*Work request*.
The full set of records below is to be reproduced without a single alteration.

▬▬▬▬▬▬

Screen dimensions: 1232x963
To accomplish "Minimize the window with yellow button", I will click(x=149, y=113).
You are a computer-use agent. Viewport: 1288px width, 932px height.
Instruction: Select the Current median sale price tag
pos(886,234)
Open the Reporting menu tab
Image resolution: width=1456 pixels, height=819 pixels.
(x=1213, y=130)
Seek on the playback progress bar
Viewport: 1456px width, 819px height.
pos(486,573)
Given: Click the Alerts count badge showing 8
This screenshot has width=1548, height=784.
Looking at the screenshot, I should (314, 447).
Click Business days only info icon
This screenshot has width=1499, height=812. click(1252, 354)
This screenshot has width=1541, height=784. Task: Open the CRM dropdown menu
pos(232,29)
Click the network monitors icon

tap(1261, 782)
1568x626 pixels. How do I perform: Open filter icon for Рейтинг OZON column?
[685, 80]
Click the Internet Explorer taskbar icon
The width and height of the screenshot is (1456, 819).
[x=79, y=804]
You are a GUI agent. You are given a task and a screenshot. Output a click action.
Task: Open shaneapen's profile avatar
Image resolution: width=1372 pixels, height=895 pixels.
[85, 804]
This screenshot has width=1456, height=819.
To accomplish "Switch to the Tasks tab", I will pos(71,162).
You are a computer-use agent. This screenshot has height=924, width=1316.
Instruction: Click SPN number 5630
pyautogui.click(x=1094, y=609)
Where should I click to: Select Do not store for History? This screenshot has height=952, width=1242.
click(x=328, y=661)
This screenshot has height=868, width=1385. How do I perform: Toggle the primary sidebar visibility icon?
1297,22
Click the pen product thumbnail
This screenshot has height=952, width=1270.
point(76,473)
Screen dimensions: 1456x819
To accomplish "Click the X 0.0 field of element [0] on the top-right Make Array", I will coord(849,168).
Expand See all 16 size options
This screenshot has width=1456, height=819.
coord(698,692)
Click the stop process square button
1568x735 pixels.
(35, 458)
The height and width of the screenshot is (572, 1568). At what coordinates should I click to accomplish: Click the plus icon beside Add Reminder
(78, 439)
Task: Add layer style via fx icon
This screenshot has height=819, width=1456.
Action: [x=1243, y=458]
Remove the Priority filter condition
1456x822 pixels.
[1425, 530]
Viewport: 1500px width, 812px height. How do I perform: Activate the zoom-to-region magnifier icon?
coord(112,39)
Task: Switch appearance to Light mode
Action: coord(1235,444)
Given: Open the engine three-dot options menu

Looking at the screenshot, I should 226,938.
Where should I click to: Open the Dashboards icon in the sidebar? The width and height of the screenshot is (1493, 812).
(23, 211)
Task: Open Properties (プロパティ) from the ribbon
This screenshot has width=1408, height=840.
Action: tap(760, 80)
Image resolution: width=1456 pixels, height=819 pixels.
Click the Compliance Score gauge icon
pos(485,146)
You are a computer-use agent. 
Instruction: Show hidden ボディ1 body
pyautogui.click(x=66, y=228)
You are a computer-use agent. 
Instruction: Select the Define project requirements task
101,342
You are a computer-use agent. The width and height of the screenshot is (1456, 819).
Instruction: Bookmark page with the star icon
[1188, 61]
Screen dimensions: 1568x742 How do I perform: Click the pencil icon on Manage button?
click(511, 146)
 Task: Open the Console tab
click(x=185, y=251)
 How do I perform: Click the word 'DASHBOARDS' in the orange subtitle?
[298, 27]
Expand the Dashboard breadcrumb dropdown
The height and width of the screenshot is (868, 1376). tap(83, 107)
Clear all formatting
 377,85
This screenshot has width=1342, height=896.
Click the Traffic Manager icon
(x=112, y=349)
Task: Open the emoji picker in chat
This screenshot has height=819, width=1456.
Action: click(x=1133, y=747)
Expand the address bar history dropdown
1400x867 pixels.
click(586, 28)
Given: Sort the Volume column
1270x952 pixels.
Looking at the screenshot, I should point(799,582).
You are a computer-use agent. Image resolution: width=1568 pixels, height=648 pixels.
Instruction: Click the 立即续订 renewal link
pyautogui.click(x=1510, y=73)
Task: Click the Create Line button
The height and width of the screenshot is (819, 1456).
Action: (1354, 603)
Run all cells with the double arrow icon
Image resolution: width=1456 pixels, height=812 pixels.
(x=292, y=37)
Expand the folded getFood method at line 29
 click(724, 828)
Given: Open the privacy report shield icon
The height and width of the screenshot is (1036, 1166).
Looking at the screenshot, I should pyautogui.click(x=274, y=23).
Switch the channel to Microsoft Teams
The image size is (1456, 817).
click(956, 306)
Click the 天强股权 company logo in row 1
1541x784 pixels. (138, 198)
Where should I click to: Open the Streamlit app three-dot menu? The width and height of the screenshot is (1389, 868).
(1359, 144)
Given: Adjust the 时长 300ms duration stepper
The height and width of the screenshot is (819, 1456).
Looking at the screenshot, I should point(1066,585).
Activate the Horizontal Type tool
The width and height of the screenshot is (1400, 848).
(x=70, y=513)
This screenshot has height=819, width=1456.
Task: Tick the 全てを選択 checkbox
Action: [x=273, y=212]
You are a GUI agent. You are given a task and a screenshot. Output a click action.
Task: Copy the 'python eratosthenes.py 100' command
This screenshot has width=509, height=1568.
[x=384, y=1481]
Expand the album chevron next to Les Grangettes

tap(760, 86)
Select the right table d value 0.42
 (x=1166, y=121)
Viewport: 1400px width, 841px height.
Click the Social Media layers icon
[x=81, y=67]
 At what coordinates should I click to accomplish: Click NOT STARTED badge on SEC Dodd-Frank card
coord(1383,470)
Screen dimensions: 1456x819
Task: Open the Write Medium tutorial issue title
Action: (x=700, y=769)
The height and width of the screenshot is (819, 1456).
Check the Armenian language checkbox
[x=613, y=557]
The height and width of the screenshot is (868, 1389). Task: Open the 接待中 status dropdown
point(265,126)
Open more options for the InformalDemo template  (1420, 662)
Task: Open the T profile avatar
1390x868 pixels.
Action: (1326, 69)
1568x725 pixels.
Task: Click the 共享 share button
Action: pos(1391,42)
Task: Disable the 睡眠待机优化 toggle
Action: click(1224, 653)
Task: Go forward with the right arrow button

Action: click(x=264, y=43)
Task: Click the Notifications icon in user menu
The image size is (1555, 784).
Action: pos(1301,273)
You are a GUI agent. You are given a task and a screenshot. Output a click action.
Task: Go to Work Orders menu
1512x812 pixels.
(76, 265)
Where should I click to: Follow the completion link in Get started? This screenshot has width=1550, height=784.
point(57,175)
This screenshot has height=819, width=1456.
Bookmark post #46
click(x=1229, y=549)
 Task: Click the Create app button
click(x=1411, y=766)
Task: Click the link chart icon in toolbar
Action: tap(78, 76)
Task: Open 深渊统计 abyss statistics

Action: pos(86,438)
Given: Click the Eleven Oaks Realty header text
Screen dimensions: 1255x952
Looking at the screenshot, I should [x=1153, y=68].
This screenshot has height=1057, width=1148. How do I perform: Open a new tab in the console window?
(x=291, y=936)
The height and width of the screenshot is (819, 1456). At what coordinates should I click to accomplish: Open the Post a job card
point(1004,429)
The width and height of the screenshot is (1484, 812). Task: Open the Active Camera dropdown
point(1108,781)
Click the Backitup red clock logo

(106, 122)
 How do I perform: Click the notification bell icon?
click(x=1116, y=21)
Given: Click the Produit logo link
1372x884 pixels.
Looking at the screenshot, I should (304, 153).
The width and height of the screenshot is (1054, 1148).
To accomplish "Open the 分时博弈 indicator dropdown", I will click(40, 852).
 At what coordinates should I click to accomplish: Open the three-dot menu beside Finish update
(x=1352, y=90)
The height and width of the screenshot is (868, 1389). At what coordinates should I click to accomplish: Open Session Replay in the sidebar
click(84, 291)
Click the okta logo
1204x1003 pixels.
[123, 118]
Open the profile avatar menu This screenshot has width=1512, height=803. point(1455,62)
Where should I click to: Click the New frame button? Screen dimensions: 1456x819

▬▬▬▬▬▬

*Solution to this task*.
Screen dimensions: 1232x963
To accomplish "Minimize the window with yellow button", I will click(x=149, y=113).
You are a computer-use agent. Viewport: 1288px width, 932px height.
Instruction: Select the Current median sale price tag
pos(886,234)
Open the Reporting menu tab
Image resolution: width=1456 pixels, height=819 pixels.
(x=1213, y=130)
Seek on the playback progress bar
Viewport: 1456px width, 819px height.
pos(486,573)
Given: Click the Alerts count badge showing 8
This screenshot has width=1548, height=784.
Looking at the screenshot, I should (314, 447).
Click Business days only info icon
This screenshot has width=1499, height=812. click(1252, 354)
This screenshot has width=1541, height=784. Task: Open the CRM dropdown menu
pos(232,29)
Click the network monitors icon

tap(1261, 782)
1568x626 pixels. How do I perform: Open filter icon for Рейтинг OZON column?
[685, 80]
Click the Internet Explorer taskbar icon
The width and height of the screenshot is (1456, 819).
[x=79, y=804]
You are a GUI agent. You are given a task and a screenshot. Output a click action.
Task: Open shaneapen's profile avatar
Image resolution: width=1372 pixels, height=895 pixels.
[85, 804]
This screenshot has width=1456, height=819.
To accomplish "Switch to the Tasks tab", I will pos(71,162).
You are a computer-use agent. This screenshot has height=924, width=1316.
Instruction: Click SPN number 5630
pyautogui.click(x=1094, y=609)
Where should I click to: Select Do not store for History? This screenshot has height=952, width=1242.
click(x=328, y=661)
This screenshot has height=868, width=1385. How do I perform: Toggle the primary sidebar visibility icon?
1297,22
Click the pen product thumbnail
This screenshot has height=952, width=1270.
point(76,473)
Screen dimensions: 1456x819
To accomplish "Click the X 0.0 field of element [0] on the top-right Make Array", I will coord(849,168).
Expand See all 16 size options
This screenshot has width=1456, height=819.
coord(698,692)
Click the stop process square button
1568x735 pixels.
(35, 458)
The height and width of the screenshot is (572, 1568). At what coordinates should I click to accomplish: Click the plus icon beside Add Reminder
(78, 439)
Task: Add layer style via fx icon
This screenshot has height=819, width=1456.
Action: [x=1243, y=458]
Remove the Priority filter condition
1456x822 pixels.
[1425, 530]
Viewport: 1500px width, 812px height. How do I perform: Activate the zoom-to-region magnifier icon?
coord(112,39)
Task: Switch appearance to Light mode
Action: coord(1235,444)
Given: Open the engine three-dot options menu

Looking at the screenshot, I should 226,938.
Where should I click to: Open the Dashboards icon in the sidebar? The width and height of the screenshot is (1493, 812).
(23, 211)
Task: Open Properties (プロパティ) from the ribbon
This screenshot has width=1408, height=840.
Action: tap(760, 80)
Image resolution: width=1456 pixels, height=819 pixels.
Click the Compliance Score gauge icon
pos(485,146)
You are a computer-use agent. 
Instruction: Show hidden ボディ1 body
pyautogui.click(x=66, y=228)
You are a computer-use agent. 
Instruction: Select the Define project requirements task
101,342
You are a computer-use agent. The width and height of the screenshot is (1456, 819).
Instruction: Bookmark page with the star icon
[1188, 61]
Screen dimensions: 1568x742 How do I perform: Click the pencil icon on Manage button?
click(511, 146)
 Task: Open the Console tab
click(x=185, y=251)
 How do I perform: Click the word 'DASHBOARDS' in the orange subtitle?
[298, 27]
Expand the Dashboard breadcrumb dropdown
The height and width of the screenshot is (868, 1376). tap(83, 107)
Clear all formatting
 377,85
This screenshot has width=1342, height=896.
Click the Traffic Manager icon
(x=112, y=349)
Task: Open the emoji picker in chat
This screenshot has height=819, width=1456.
Action: click(x=1133, y=747)
Expand the address bar history dropdown
1400x867 pixels.
click(586, 28)
Given: Sort the Volume column
1270x952 pixels.
Looking at the screenshot, I should point(799,582).
You are a computer-use agent. Image resolution: width=1568 pixels, height=648 pixels.
Instruction: Click the 立即续订 renewal link
pyautogui.click(x=1510, y=73)
Task: Click the Create Line button
The height and width of the screenshot is (819, 1456).
Action: (1354, 603)
Run all cells with the double arrow icon
Image resolution: width=1456 pixels, height=812 pixels.
(x=292, y=37)
Expand the folded getFood method at line 29
 click(724, 828)
Given: Open the privacy report shield icon
The height and width of the screenshot is (1036, 1166).
Looking at the screenshot, I should pyautogui.click(x=274, y=23).
Switch the channel to Microsoft Teams
The image size is (1456, 817).
click(956, 306)
Click the 天强股权 company logo in row 1
1541x784 pixels. (138, 198)
Where should I click to: Open the Streamlit app three-dot menu? The width and height of the screenshot is (1389, 868).
(1359, 144)
Given: Adjust the 时长 300ms duration stepper
The height and width of the screenshot is (819, 1456).
Looking at the screenshot, I should point(1066,585).
Activate the Horizontal Type tool
The width and height of the screenshot is (1400, 848).
(x=70, y=513)
This screenshot has height=819, width=1456.
Task: Tick the 全てを選択 checkbox
Action: [x=273, y=212]
You are a GUI agent. You are given a task and a screenshot. Output a click action.
Task: Copy the 'python eratosthenes.py 100' command
This screenshot has width=509, height=1568.
[x=384, y=1481]
Expand the album chevron next to Les Grangettes

tap(760, 86)
Select the right table d value 0.42
 (x=1166, y=121)
Viewport: 1400px width, 841px height.
Click the Social Media layers icon
[x=81, y=67]
 At what coordinates should I click to accomplish: Click NOT STARTED badge on SEC Dodd-Frank card
coord(1383,470)
Screen dimensions: 1456x819
Task: Open the Write Medium tutorial issue title
Action: (x=700, y=769)
The height and width of the screenshot is (819, 1456).
Check the Armenian language checkbox
[x=613, y=557]
The height and width of the screenshot is (868, 1389). Task: Open the 接待中 status dropdown
point(265,126)
Open more options for the InformalDemo template  (1420, 662)
Task: Open the T profile avatar
1390x868 pixels.
Action: (1326, 69)
1568x725 pixels.
Task: Click the 共享 share button
Action: pos(1391,42)
Task: Disable the 睡眠待机优化 toggle
Action: click(1224, 653)
Task: Go forward with the right arrow button

Action: click(x=264, y=43)
Task: Click the Notifications icon in user menu
The image size is (1555, 784).
Action: pos(1301,273)
You are a GUI agent. You are given a task and a screenshot. Output a click action.
Task: Go to Work Orders menu
1512x812 pixels.
(76, 265)
Where should I click to: Follow the completion link in Get started? This screenshot has width=1550, height=784.
point(57,175)
This screenshot has height=819, width=1456.
Bookmark post #46
click(x=1229, y=549)
 Task: Click the Create app button
click(x=1411, y=766)
Task: Click the link chart icon in toolbar
Action: tap(78, 76)
Task: Open 深渊统计 abyss statistics

Action: pos(86,438)
Given: Click the Eleven Oaks Realty header text
Screen dimensions: 1255x952
Looking at the screenshot, I should [x=1153, y=68].
This screenshot has height=1057, width=1148. How do I perform: Open a new tab in the console window?
(x=291, y=936)
The height and width of the screenshot is (819, 1456). At what coordinates should I click to accomplish: Open the Post a job card
point(1004,429)
The width and height of the screenshot is (1484, 812). Task: Open the Active Camera dropdown
point(1108,781)
Click the Backitup red clock logo

(106, 122)
 How do I perform: Click the notification bell icon?
click(x=1116, y=21)
Given: Click the Produit logo link
1372x884 pixels.
Looking at the screenshot, I should (304, 153).
The width and height of the screenshot is (1054, 1148).
To accomplish "Open the 分时博弈 indicator dropdown", I will click(40, 852).
 At what coordinates should I click to accomplish: Open the three-dot menu beside Finish update
(x=1352, y=90)
The height and width of the screenshot is (868, 1389). At what coordinates should I click to accomplish: Open Session Replay in the sidebar
click(84, 291)
Click the okta logo
1204x1003 pixels.
[123, 118]
Open the profile avatar menu This screenshot has width=1512, height=803. point(1455,62)
Where should I click to: Click the New frame button? Screen dimensions: 1456x819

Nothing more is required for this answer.